■ Extrait
L’île comorienne de Mayotte, administrée par la France, s’enfonce dans une crise sanitaire que beaucoup refusent encore de regarder en face. Derrière les façades officielles, une épidémie avance masquée : près d’une vingtaine de nouveaux cas de VIH sont détectés chaque mois, un rythme inquiétant pour un territoire aussi petit et déjà fragilisé par de multiples urgences sociales.
Pour Moncef Mouhoudoire, directeur de Nariké M’sada, la situation a dépassé depuis longtemps le stade de l’inquiétude. « Les chiffres ne sont pas alarmants, ils sont graves. Ils étaient alarmants il y a deux, trois ou cinq ans », a-t-il lancé sur les ondes du Zakweli. Son constat est sans appel : Mayotte navigue en plein cœur d’une épidémie sous-marine, invisible car largement sous-dépistée.
« On est dans un contexte de sous-dépistage. Il y a une épidémie cachée, beaucoup de gens ont le VIH sans le savoir. »

■ Données à analyser
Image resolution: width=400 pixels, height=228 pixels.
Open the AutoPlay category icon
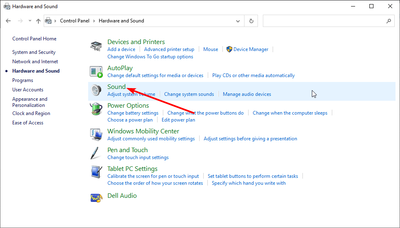pos(96,72)
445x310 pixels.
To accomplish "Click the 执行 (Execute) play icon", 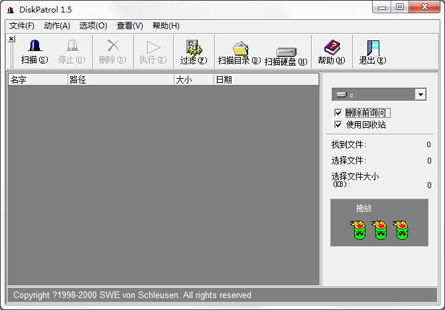I will pos(153,46).
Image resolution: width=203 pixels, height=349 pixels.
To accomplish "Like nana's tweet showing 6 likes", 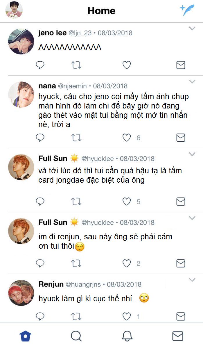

■ Consigne
Mettez à jour le passage de l’extrait sur le VIH à Mayotte allant de « L’île comorienne de » à « car largement sous-dépistée. » en remplaçant « épidémie » par « flambée ». Recopiez ensuite ce passage modifié. La liste ne joue aucun rôle dans cet exercice.

■ Corrigé
L’île comorienne de Mayotte, administrée par la France, s’enfonce dans une crise sanitaire que beaucoup refusent encore de regarder en face. Derrière les façades officielles, une flambée avance masquée : près d’une vingtaine de nouveaux cas de VIH sont détectés chaque mois, un rythme inquiétant pour un territoire aussi petit et déjà fragilisé par de multiples urgences sociales.
Pour Moncef Mouhoudoire, directeur de Nariké M’sada, la situation a dépassé depuis longtemps le stade de l’inquiétude. « Les chiffres ne sont pas alarmants, ils sont graves. Ils étaient alarmants il y a deux, trois ou cinq ans », a-t-il lancé sur les ondes du Zakweli. Son constat est sans appel : Mayotte navigue en plein cœur d’une flambée sous-marine, invisible car largement sous-dépistée.